Preimplantation Genetic Diagnosis (PGD) of embryos to detect abnormal numbers of chromosomes (aneuploidy), or to detect heritable disorders, is a rapidly growing field in

assisted reproductive technology. The first reports of PGD successfully used in conjunction with human in vitro fertilization (IVF) appeared in the early 1990’s. Since then, hundreds of normal infants who were at risk for genetic diseases have been born through use of this exciting new technology.

How Is PGD Performed?

PGD requires patients to undergo a cycle of IVF in order to have embryos available for this procedure. In IVF, a women takes medication (FSH)designed to mature several eggs during one of her monthly cycles. The mature eggs are removed vaginally by a minor aspiration procedure and inseminated with her partner’s sperm in the IVF laboratory.

In about three days the fertilized eggs have divided to the point where one or two cells called blastomeres can be safely removed from each one.

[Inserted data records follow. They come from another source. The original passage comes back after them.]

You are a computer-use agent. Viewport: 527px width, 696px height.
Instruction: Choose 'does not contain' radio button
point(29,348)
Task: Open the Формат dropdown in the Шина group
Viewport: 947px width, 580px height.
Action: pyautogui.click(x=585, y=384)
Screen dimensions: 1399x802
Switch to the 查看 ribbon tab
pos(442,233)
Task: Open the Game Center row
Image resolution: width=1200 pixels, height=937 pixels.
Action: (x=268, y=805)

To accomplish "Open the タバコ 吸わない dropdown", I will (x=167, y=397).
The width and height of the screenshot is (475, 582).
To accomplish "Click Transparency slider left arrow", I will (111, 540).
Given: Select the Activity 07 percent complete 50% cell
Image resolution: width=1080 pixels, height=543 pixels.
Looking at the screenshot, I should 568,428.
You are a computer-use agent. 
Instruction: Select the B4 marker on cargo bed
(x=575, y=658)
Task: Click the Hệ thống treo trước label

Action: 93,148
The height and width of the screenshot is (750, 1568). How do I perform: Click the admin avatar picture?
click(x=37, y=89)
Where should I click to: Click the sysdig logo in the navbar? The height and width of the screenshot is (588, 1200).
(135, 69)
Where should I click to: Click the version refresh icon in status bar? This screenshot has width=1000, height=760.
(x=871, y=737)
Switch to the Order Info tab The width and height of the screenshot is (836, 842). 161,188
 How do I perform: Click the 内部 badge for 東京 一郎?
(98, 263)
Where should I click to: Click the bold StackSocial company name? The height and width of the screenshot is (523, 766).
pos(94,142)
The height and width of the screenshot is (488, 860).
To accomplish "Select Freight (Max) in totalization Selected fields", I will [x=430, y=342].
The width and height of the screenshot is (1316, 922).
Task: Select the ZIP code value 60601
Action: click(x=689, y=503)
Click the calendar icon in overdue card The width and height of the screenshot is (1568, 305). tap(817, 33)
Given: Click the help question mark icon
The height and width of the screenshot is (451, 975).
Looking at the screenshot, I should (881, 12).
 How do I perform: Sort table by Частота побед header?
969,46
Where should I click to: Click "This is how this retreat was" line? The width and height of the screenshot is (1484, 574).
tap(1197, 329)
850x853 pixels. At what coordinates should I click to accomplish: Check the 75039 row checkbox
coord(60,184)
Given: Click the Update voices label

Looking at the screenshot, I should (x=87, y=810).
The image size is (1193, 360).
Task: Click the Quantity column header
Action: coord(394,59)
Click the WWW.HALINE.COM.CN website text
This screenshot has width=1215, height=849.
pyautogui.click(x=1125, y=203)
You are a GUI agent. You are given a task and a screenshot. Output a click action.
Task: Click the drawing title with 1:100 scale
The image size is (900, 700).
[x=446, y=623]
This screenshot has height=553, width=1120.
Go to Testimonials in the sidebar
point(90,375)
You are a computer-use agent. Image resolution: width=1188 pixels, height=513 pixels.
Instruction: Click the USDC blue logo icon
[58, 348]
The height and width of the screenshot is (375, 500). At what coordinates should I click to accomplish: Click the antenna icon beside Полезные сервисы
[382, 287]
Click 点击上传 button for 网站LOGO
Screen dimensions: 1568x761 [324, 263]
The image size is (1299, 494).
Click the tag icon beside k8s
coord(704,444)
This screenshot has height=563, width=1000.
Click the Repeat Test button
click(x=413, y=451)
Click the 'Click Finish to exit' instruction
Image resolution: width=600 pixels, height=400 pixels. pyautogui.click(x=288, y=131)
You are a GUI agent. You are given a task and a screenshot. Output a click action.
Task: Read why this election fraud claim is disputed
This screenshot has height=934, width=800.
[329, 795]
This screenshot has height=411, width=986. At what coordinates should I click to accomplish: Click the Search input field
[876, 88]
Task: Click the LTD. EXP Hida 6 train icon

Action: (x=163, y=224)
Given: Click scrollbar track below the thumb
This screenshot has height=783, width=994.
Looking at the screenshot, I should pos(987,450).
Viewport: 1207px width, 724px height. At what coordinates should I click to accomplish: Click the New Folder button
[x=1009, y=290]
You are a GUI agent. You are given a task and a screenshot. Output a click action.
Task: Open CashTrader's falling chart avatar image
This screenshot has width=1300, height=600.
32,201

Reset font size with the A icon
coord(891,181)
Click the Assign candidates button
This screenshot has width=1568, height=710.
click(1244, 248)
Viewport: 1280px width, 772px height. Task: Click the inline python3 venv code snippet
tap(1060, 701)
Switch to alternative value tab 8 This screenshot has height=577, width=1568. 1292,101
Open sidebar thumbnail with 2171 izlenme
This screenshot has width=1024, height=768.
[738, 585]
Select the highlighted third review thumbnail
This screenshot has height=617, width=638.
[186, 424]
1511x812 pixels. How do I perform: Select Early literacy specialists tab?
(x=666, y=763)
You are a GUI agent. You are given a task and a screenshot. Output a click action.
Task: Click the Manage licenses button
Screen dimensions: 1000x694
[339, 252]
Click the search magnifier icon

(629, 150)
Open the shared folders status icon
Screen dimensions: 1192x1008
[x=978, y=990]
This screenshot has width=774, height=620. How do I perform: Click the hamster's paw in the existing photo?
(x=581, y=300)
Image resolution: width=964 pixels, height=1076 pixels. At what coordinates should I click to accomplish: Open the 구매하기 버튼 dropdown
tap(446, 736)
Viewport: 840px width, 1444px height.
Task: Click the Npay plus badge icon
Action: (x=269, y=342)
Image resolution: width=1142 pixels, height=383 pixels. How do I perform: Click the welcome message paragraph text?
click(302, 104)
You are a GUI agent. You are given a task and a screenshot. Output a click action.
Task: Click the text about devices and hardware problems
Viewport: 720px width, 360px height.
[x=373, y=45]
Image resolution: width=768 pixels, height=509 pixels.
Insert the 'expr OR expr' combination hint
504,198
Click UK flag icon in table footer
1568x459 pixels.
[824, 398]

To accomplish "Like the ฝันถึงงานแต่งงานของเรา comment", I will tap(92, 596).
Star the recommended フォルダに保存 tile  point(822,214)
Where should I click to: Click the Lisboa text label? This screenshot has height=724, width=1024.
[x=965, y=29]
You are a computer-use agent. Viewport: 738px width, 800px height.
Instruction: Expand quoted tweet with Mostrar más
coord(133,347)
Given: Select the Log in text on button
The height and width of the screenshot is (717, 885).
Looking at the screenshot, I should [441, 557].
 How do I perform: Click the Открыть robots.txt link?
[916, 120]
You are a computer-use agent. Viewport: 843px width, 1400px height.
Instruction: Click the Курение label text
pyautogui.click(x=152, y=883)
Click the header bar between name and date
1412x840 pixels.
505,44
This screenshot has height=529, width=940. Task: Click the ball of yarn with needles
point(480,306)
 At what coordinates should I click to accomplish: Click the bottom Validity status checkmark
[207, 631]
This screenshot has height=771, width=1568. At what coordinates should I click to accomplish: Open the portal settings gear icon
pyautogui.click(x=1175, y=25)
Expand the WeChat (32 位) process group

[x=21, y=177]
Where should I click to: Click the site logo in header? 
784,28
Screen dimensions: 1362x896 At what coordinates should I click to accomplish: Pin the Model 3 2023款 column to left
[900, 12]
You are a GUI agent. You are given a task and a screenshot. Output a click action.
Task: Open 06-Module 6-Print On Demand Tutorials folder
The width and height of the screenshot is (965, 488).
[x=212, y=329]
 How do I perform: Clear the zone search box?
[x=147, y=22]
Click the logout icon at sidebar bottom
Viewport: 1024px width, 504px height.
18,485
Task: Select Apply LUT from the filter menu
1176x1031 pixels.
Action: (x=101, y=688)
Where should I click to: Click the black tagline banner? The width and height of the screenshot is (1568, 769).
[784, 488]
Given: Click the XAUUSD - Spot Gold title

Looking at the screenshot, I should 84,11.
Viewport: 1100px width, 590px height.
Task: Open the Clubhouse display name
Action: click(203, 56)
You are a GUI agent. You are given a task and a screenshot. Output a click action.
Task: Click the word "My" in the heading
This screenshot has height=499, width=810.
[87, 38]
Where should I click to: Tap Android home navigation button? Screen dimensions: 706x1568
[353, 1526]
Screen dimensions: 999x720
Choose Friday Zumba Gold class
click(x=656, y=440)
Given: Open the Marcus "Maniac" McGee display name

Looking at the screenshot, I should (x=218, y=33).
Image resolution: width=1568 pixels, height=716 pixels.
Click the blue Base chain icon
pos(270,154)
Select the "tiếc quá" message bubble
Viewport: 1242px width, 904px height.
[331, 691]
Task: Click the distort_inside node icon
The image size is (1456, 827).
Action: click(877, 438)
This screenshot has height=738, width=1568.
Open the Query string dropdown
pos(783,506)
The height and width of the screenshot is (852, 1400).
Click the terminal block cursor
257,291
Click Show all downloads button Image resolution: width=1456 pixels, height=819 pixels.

The number of fertilized eggs varies from patient to patient, but typically there are 7-8 of these embryos available for PGD evaluation. The blastomeres are then individually evaluated to see if the embryo each was taken from is normal for the traits being tested.

What Can Be Determined About an Embryo by the PGD Procedure?

PGD is currently used for determining the number of specific chromosomes present in embryos, as well as for detection of individual genes responsible for many heritable disorders.

Human beings have 23 pairs of chromosomes, one pair being those that determine sex: X-X is female, X-Y is male. Some chromosomes are more likely than others to become “unpaired” which can lead to early embryonic demise (chromosomes 13, 16, 18, 22) or term births affected by Down’s syndrome (Trisomy) or other abnormalities. Numerical mistakes in the sex chromosomes can lead to Turners Syndrome (XO), or Kleinfelters Syndrome (XXY).

Checking for normal chromosome pairing is done using a technique called Fluorescent In Situ Hybridization, or FISH. Using this technique, five or more specific chromosomes from a blastomere can be evaluated at a time. Sometimes, chromosomes can break apart and attach to other chromosomes, a condition known as translocation. Couples who have had blood tests that indicate they are at risk for passing on this trait may also have their pre-embryos evaluated by PGD-FISH to identify unaffected ones for establishing a pregnancy.
Examples of heritable conditions caused by “gene” disorders are Cystic Fibrosis, Tay-Sachs Disease, Duchenne Muscular Dystrophy, Sickle Cell Anemia as well as X chromosome-linked disorders.

Analyzing for gene disorders in embryos requires the removal of a blastomere from each embryo, just like what is done for chromosome analysis. The difference lies in the method of analysis – techniques that greatly multiply the genetic code contained in a single blastomere are employed so that the specific gene, or genes, being looked for may be detected. The process involved is the polymerase chain reaction (PCR) which causes the creation of several copies of the target DNA.  The entire procedure takes about the same amount of time as chromosomal evaluation by PGD-FISH does.

Can PGD of Embryos Improve The Chance Of Conceiving Through In Vitro Fertilization?

Before the advent of PGD, assisted reproductive technology laboratories had to rely on the “appearance” of embryos to decide which ones to put back into the patient’s uterus to establish a pregnancy. PGD has proven that normal appearing embryos frequently have abnormal numbers of chromosomes, rendering them incompatible with the development of a normal pregnancy.

This is no doubt a big part of the reason why, after twenty years and almost 1,000,000 births from assisted reproductive technology, there is probably no higher incidence of birth defects in IVF-derived births than that found in naturally conceived children, despite the replacement of these chromosomally unbalanced embryos. This is also the reason why multiple pregnancy isn’t almost 100% in IVF – many of the embryos chosen for replacement just by their appearance are actually chromosomally unbalanced, and do not “take”.

PGD allows embryologists to select embryos balanced for the chromosomes tested. This knowledge should increase the chance of pregnancy per embryo placed in the patient’s uterus, and fewer embryos will need to be replaced.

What Does The Future Hold For Genetic Testing of Embryos?

About two years ago it was announced that the entire human genetic code had been sequenced, or “mapped”. The completion of this tremendous effort will allow scientists to continue to discover sequences of the code that comprise specific units of information called genes.

Genes are responsible for directing the business of constructing our bodies down to the tiniest molecular detail. It is logical to believe that, eventually, the functions of all genes (and the detection of abnormal ones) comprising the human genome will be categorized. This knowledge may in turn be used to deliver humankind from almost all disease; heritable, infectious, and cancerous.

In ART application, a single embryo may be all that is needed to establish a pregnancy, and it will be a healthy pregnancy. Almost monthly, a new marker for genetic disorders is being reported in the literature. The future, it seems, arrives faster every day.